Several high-ranking Iranian officials have also contracted the pneumonia-like virus, including Vice-President for Women’s Affairs Masoumeh Ebtekar and deputy health minister Iraj Harirchi.
While Tehran has welcomed support from Beijing, concerns have grown about how strict US sanctions on Iran – intended to limit Tehran’s nuclear and military programmes – could affect its response to the disease.
US sanctions against Iran have intensified over the last two months since the US strike on Baghdad that killed top Iranian commander Qassem Soleimani.
US Secretary of State Mike Pompeo told a House Foreign Affairs Committee on Friday that the US had offered to help Iran fight the coronavirus, and that there were avenues for medical and humanitarian goods in Iran.
The US Treasury Department also said on Thursday that it had finalised a deal with the Swiss government to help humanitarian goods flow into Iran.
“We’ve made offers to the Islamic Republic of Iran to help, and we’ve made it clear to others around the world and in the region that assistance, humanitarian assistance to push back against the coronavirus in Iran, is something the United States of America fully supports,” Pompeo said.
But Iran’s foreign ministry dismissed the US offers as “ridiculous”, according to the Mehr News Agency.
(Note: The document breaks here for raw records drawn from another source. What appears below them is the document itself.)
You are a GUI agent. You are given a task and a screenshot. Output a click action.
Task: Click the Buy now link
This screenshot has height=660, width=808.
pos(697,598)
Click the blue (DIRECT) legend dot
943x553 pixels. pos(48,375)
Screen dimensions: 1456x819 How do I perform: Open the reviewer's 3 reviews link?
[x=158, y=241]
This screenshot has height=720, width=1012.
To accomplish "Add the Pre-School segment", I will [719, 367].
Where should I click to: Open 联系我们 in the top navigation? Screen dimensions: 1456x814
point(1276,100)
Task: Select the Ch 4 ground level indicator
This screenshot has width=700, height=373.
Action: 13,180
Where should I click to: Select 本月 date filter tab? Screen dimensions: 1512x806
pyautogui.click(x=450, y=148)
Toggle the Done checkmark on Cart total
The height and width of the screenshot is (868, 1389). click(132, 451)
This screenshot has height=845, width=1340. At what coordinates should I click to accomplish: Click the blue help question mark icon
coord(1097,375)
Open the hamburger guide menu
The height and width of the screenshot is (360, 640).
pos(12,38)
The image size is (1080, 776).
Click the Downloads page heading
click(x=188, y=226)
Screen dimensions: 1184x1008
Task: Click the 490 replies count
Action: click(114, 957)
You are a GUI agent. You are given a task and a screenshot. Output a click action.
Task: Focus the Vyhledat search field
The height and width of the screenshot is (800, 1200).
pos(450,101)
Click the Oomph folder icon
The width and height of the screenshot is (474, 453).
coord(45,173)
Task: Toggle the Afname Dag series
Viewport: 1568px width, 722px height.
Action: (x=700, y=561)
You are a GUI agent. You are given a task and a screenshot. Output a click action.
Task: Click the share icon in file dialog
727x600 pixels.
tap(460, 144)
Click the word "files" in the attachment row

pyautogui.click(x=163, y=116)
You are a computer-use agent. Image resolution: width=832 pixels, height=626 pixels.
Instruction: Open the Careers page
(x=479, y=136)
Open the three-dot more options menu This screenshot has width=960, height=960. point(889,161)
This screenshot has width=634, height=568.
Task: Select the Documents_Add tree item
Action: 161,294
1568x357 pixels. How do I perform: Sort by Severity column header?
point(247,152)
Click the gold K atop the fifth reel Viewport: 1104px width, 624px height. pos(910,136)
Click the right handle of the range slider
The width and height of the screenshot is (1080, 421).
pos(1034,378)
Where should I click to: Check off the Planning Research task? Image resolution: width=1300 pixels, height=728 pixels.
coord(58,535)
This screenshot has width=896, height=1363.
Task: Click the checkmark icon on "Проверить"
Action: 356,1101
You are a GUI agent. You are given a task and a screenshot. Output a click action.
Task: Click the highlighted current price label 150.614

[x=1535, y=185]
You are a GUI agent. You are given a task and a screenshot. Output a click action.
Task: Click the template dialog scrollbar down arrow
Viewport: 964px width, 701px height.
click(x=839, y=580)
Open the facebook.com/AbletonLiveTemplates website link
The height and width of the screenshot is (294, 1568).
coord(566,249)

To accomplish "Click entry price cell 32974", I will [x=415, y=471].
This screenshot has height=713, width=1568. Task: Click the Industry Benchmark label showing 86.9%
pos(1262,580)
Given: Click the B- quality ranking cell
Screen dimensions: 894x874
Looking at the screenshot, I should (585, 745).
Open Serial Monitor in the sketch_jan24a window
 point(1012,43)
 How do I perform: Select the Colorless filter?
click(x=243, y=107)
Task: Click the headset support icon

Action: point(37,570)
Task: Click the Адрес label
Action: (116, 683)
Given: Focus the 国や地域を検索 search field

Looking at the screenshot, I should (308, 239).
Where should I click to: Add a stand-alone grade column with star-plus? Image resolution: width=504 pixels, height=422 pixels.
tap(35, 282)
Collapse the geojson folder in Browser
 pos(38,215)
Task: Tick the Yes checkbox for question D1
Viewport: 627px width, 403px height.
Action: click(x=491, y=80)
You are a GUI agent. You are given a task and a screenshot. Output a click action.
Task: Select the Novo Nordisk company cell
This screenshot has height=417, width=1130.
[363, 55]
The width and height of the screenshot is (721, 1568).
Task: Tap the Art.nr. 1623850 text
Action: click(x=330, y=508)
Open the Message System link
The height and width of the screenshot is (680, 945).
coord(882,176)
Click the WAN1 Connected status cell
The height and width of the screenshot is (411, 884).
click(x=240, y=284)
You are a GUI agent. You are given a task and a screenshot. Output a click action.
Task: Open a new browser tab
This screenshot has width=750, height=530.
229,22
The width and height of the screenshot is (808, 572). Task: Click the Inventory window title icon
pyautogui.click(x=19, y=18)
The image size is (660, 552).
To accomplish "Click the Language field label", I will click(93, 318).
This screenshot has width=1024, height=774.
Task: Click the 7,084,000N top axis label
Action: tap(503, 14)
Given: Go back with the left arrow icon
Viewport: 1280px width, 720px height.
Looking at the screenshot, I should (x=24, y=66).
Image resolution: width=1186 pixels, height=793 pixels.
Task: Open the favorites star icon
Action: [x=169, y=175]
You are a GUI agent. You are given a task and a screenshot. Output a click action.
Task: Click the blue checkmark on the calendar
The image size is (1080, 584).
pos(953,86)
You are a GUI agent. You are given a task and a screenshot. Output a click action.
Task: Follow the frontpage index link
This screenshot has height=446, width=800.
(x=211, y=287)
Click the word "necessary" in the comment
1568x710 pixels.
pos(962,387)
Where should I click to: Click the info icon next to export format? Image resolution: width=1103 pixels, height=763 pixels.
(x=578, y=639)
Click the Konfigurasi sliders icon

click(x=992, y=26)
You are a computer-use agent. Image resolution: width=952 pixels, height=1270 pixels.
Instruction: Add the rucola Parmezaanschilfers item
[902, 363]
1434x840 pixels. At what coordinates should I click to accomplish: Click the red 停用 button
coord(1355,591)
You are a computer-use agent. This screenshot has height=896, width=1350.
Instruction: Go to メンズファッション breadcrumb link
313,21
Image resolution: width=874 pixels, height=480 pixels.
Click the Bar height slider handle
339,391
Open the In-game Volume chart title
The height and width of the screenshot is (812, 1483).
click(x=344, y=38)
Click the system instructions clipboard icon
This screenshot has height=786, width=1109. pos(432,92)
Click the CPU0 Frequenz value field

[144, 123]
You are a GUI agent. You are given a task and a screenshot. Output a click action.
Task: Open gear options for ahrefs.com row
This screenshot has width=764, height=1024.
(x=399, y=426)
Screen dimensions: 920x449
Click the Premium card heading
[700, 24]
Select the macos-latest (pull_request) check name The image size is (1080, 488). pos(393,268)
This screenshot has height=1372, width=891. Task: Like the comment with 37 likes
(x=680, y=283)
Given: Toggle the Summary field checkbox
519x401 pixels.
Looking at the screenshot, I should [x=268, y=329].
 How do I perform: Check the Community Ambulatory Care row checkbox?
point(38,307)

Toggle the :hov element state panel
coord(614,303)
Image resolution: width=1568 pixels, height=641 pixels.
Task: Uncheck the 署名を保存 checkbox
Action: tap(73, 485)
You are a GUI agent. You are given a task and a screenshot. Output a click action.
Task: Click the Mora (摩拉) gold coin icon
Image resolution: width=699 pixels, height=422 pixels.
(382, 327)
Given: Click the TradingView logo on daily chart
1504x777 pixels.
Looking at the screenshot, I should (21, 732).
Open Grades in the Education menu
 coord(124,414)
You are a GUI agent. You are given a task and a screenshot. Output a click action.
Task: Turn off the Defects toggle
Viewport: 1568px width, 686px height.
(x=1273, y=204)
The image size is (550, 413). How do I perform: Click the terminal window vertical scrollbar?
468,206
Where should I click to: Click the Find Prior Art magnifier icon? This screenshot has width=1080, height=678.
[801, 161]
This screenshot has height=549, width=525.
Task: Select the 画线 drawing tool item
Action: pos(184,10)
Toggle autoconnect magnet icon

“The claim to help Iran in dealing with the coronavirus from a country who with their economic terrorism has created widespread pressure for the people of Iran and even closed paths for buying medicine and medical equipment is a ridiculous claim and a political-psychological game,” foreign ministry spokesman Abbas Mousavi said.
The virus emerged in the central Chinese city of Wuhan in December and has since spread to more than 60 countries, with most cases in Iran concentrated so far in Tehran and the city of Qom.
On Friday, Chinese Foreign Minister Wang Yi expressed Beijing’s support for Tehran in a phone call to his Iranian counterpart, Mohammad Javad Zarif.
Wang also voiced China’s commitment to providing help, including cooperation on medical treatment and epidemic prevention and control.
Beijing has maintained a friendly, strategic relationship with Iran in recent years, as it relies heavily on oil purchases from the Middle East. But the tight US sanctions regime against Iran has made Chinese companies warier of doing business there.
Beijing has urged for restraint from all sides and called for a return to the 2015 Iran nuclear deal, despite Tehran saying that it would abandon the agreement in January and the US’ withdrawal in May 2018.